Hi, we're starting to plan our 3 week north island mtbing extravaganza holiday for Feb/Mar next year  At the moment we're thinking of flying into Auckland and making our way down to Wellington, stopping at Rotorua/Taupo, Nelson and then doing the Karapoti challenge on the way.
We'd probably prefer to hire a car and stay in backpackers/cabins/motels rather than the whole campervan hire thing, but can't find a hire car company that offer bike racks with their cars!
So, how do you do it? Has anyone found a company that offers bike racks with their hire cars? Would hiring a van or a station wagon work? Should we just hire a camper van (I've noticed lots of companies offer racks with their campers) and stay in caravan parks etc?

Look forward to hearing your thoughts, Mrs Rattus (Katrina)


----------



## muzzanic (Apr 28, 2009)

How many of you are coming ?

I will try to find out more for you.

Nelson is in the top of the south Island.



Rattus said:


> Hi, we're starting to plan our 3 week north island mtbing extravaganza holiday for Feb/Mar next year  At the moment we're thinking of flying into Auckland and making our way down to Wellington, stopping at Rotorua/Taupo, Nelson and then doing the Karapoti challenge on the way.
> We'd probably prefer to hire a car and stay in backpackers/cabins/motels rather than the whole campervan hire thing, but can't find a hire car company that offer bike racks with their cars!
> So, how do you do it? Has anyone found a company that offers bike racks with their hire cars? Would hiring a van or a station wagon work? Should we just hire a camper van (I've noticed lots of companies offer racks with their campers) and stay in caravan parks etc?
> 
> Look forward to hearing your thoughts, Mrs Rattus (Katrina)


----------



## Rattus (Feb 6, 2006)

Thanks Muzzanic, just the two of us coming down. Sorry, I meant Napier, not Nelson ...

Thinking now of maybe just relying on public transport for most of the time? Looks like a lot of the time you can ride to the trails from town, or there are shuttle services organised by lbs or backpackers etc...

Would still like to hear thoughts though.


----------



## muzzanic (Apr 28, 2009)

Yes in places like Rotorua were you should spend at least 4 days, it is about a 2.5 mile ride to the bike park from the centre of town.

You will get alot of help & advice from these guys.
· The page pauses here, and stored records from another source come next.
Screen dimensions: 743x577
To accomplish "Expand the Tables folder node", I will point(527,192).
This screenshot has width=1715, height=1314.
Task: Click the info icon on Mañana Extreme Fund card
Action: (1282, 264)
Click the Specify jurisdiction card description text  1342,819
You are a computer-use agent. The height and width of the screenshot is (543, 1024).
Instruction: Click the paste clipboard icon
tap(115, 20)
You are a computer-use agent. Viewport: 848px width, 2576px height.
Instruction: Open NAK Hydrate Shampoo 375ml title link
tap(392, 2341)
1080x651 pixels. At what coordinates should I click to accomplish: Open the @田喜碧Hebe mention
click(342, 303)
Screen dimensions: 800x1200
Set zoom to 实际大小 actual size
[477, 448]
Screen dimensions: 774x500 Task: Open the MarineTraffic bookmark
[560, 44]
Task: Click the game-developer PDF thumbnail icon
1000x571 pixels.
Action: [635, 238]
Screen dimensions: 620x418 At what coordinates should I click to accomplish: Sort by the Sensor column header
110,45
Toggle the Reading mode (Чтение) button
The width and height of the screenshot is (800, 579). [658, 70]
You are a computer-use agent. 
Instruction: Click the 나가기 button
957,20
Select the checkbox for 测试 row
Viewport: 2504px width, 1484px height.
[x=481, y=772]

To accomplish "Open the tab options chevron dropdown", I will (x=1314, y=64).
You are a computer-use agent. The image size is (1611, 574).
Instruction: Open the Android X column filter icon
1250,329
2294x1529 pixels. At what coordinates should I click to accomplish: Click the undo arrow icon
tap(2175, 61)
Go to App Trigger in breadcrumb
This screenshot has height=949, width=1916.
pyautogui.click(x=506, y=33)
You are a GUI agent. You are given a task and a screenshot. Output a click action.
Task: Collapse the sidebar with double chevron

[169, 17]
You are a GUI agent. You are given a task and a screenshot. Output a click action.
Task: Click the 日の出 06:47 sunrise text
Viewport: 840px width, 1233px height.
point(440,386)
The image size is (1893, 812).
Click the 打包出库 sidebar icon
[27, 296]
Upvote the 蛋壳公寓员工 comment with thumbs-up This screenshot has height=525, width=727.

http://www.vorb.org.nz/rez_display.php?c=1&mode=posts


----------



## mudmav (May 24, 2008)

Just hire a van like a toyota hiace or a mini bus that what we did

4 bikes 4 guys no problems


----------



## kiwimtber (Mar 23, 2006)

I happen to know that Britz campers and cars are offering bike racks with their vehicles from 1 september. It might not be on their website, so if not I'd fire them an email...


----------



## Rattus (Feb 6, 2006)

Thanks guys, and yes Kiwimtber the Britz site is showing bike racks as an available option now. Problem solved...


----------



## KiwiJohn (Feb 6, 2007)

I hired a Subaru Legacy wagon last time I was home. Fits bikes inside just fine & more secure than racks. Drives comfortably too.


----------



## cerebroside (Jun 25, 2011)

I'm sure you've looked into it thoroughly, but you might want to consider visiting the South Island while you're there. It's way more scenic, whereas the North Island is mostly boring farmland. 
Not sure about the riding though, I know a lot of the DoC tracks are off limits to riders.


----------



## Rattus (Feb 6, 2006)

Cerebroside, we originally wanted to do both islands, but being limited to 3 weeks we decided to stick to one island only. Lots of days will be taken up with riding and we want to do some touristy stuff too, so didn't want to waste time traveling. From what we have read and heard, the north island has a heap of awesome single track, plenty to keep us happy 
Would like to come back another time to do south island though...


----------



## cerebroside (Jun 25, 2011)

Sure. Make sure you check out Makara Peak when you're in Wellington (if you like XC).


----------